Abstract
Cancer immunotherapy utilizing immune checkpoint inhibitors (ICIs) has revolutionized the treatment of numerous cancer types. As the underlying mechanism of these treatments lies in the interference with inhibitory signals that usually impair potent antitumor immunity, for example, cytotoxic T-lymphocyte-associated protein 4 (CTLA-4) and the programmed cell death protein 1 (PD-1):programmed death-ligand 1/2 (PD-L1/2) pathway, it is not surprising that this could also promote exaggerated adaptive immune responses to unrelated antigen specificities. One of the side effects of ICI-based cancer immunotherapy that is increasingly observed in the clinic is immune-related adverse events (irAEs), including various types of autoimmunity. However, the precise etiology is incompletely understood. T follicular helper (Tfh) cells provide essential help to B cells for potent antibody responses and their tumor tissue presence is often correlated with a better outcome in several solid tumor entities. Importantly, these CD4+ T cells express very high amounts of PD-1 and other co-stimulatory and inhibitory receptors. Here, we address the hypothesis that targeting CTLA-4 or PD-1 and its ligand PD-L1 critically impacts the function of Tfh cells in patients that receive these ICIs, thereby providing a link between ICI treatment and the development of secondary autoimmunity.

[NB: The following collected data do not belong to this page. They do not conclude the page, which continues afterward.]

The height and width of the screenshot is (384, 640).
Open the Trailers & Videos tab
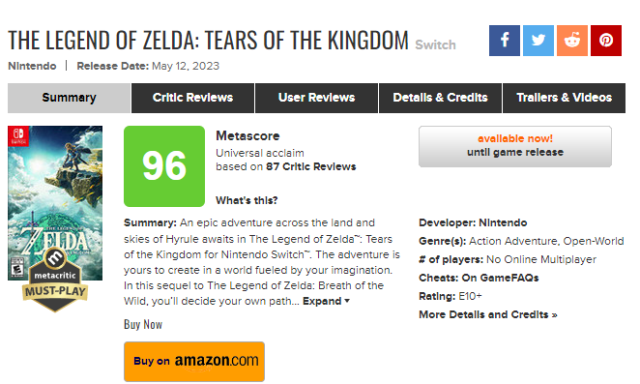point(564,98)
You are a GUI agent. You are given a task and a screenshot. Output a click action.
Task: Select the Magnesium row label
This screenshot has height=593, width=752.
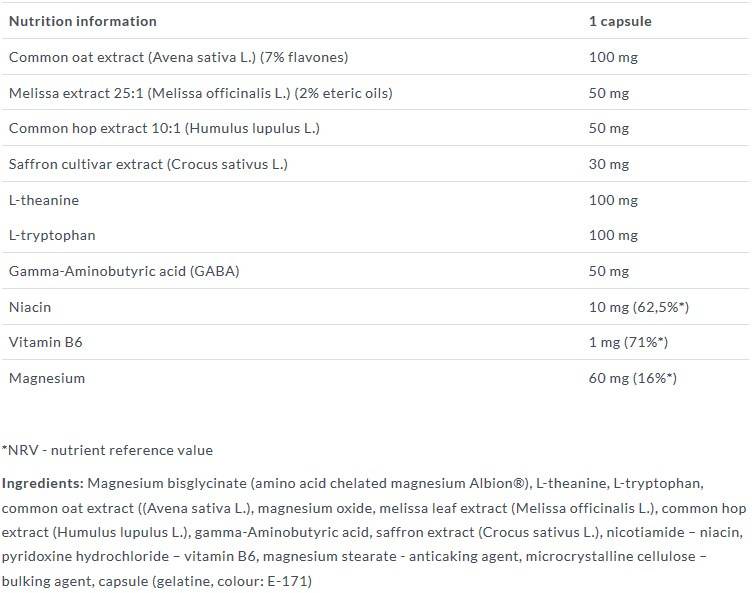[x=47, y=378]
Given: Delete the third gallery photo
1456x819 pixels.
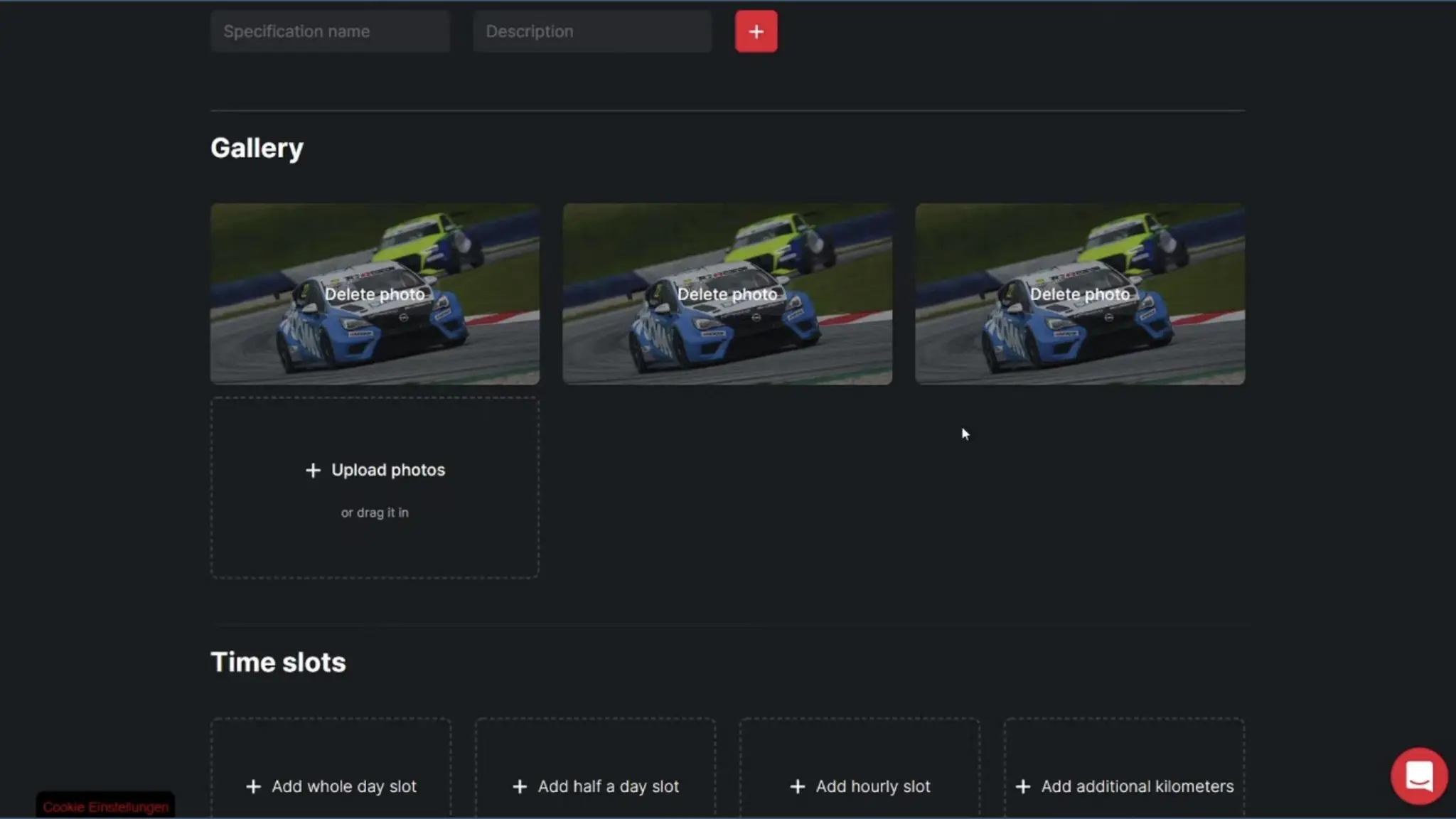Looking at the screenshot, I should click(1080, 294).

Keywords: adaptive immunity, antibody formation, autoimmunity, CD4-Positive T-Lymphocytes, costimulatory and Inhibitory T-Cell receptors
Cancer immunotherapy using antibodies that interfere with co-inhibitory molecules such as cytotoxic T-lymphocyte-associated protein 4 (CTLA-4) or programmed cell death protein 1 (PD-1) and its ligand programmed death-ligand 1 (PD-L1) has revolutionized the treatment of various cancer entities. However, the success of immune checkpoint inhibitor (ICI) treatment is frequently accompanied by the development of immune-related adverse events (irAEs), which often include autoimmune manifestations.1 However, the underlying mechanisms that drive the induction of irAEs remain in large parts unknown. Furthermore, only a fraction of ICI-treated patients develop secondary autoimmunity, which raises the possibility that ICI treatments may reveal or exacerbate the effects of pre-existing mutations in diverse tolerance pathways that have previously not yet caused active disease yet. A better understanding of these processes would not only provide new opportunities to further increase the efficacy of ICI treatments but also for reducing the risk of side effects, which would benefit the patients and the healthcare system.

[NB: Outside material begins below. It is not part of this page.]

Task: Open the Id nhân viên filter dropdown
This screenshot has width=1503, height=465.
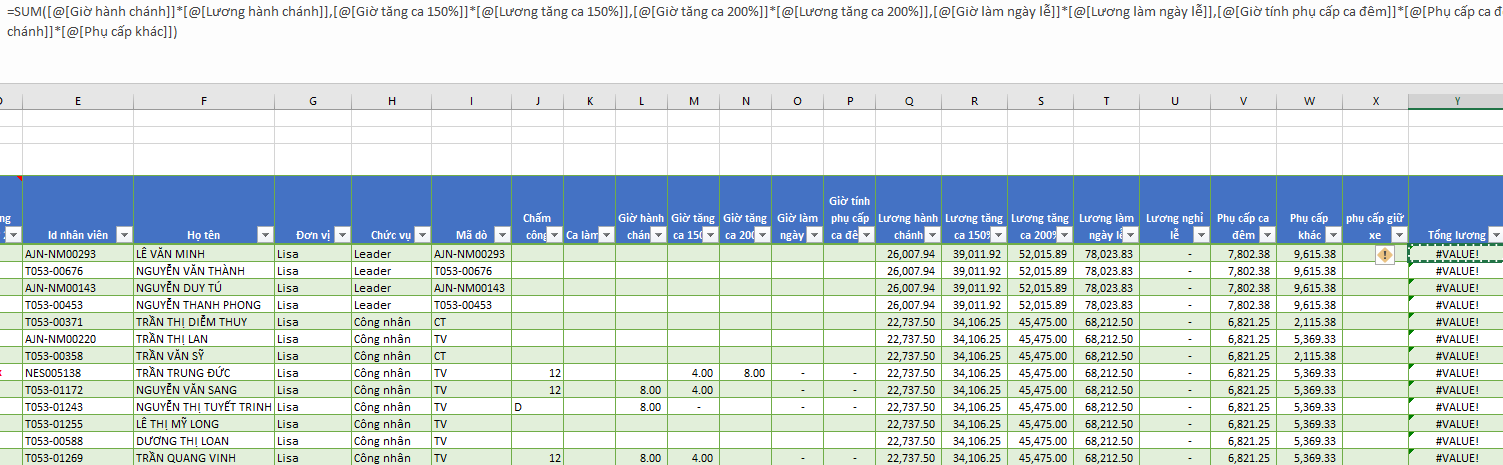Action: [124, 235]
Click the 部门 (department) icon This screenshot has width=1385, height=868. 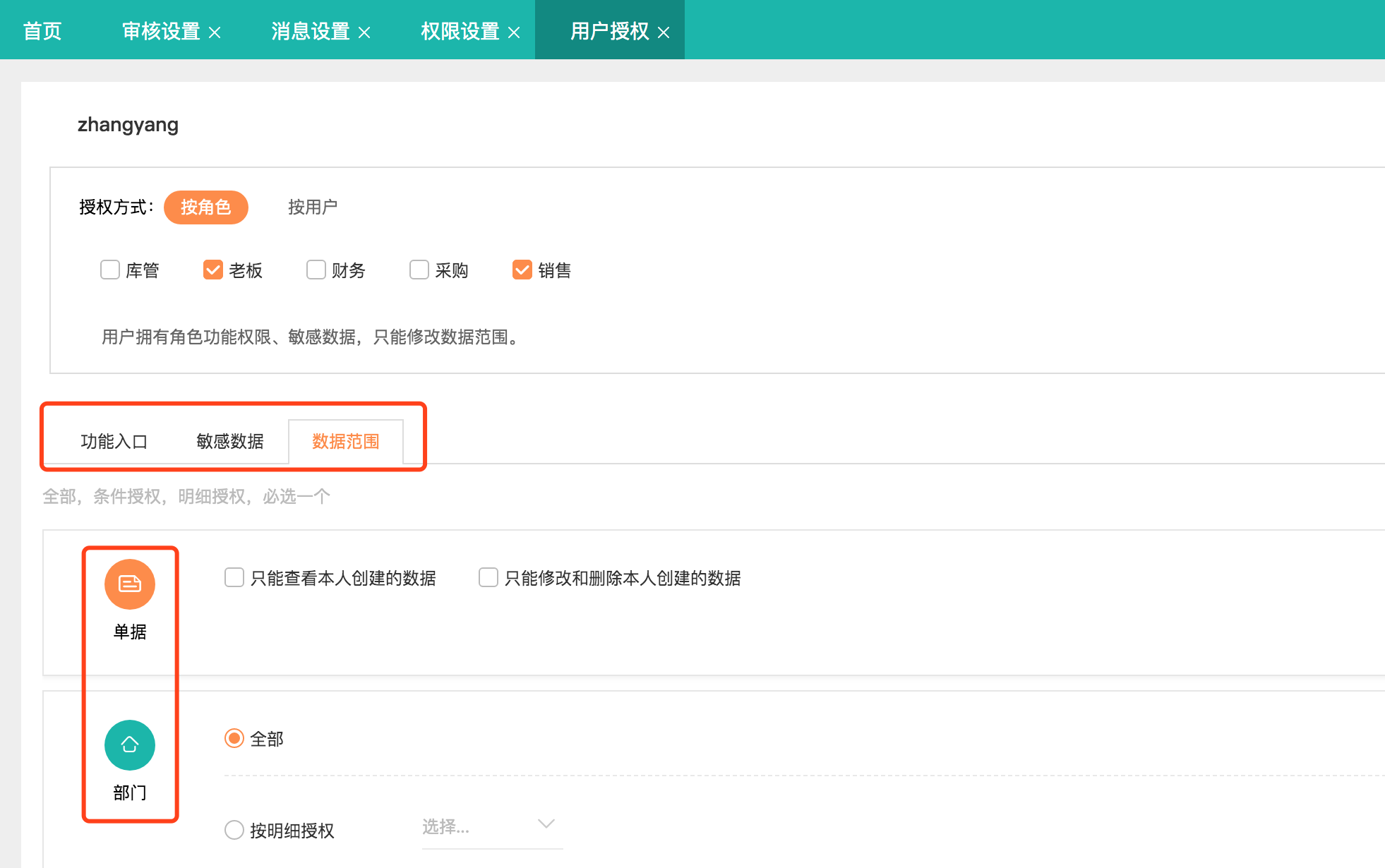[x=129, y=744]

One potential mechanism that may contribute to the development of autoimmunity in the context of ICI treatment is epitope spreading.2 According to this concept, self-antigens are released from dying bystander cells during cytotoxic destruction of tumor cells. These self-antigens are taken up by antigen-presenting cells such as dendritic cells (DCs) and B cells, which, on migration to the draining lymph nodes, in turn prime additional (auto)reactive CD8+ and CD4+ T cells as well as (auto)antibody producing B cells (figure 1). These cells can then re-enter the tumor microenvironment to kill additional tumor cells or unrelated non-malignant self-tissues, thereby resulting in autoimmunity. ICI treatments against CTLA-4 and PD-1 or its ligand PD-L1 act at different stages of the antitumor immune response.1 Activation of naïve T cells results in the upregulation of CTLA-4, which acts as a negative regulator of proliferation. Thus, anti-CTLA-4 treatment promotes the expansion of T cells, including tumor-reactive T cells. Continued antigenic stimulation of T cells, such as in the tumor microenvironment, induces high expression of PD-1 on these highly activated T cells. Expression of its ligand PD-L1 by tumor cells can lead to engagement of PD-1 on tumor-reactive T cells, which in turn are silenced though this inhibitory interaction, consequently leading to immune evasion. Blockade of the inhibitory PD-1:PD-L1 axis using ICIs restores the function of the tumor-reactive T cells.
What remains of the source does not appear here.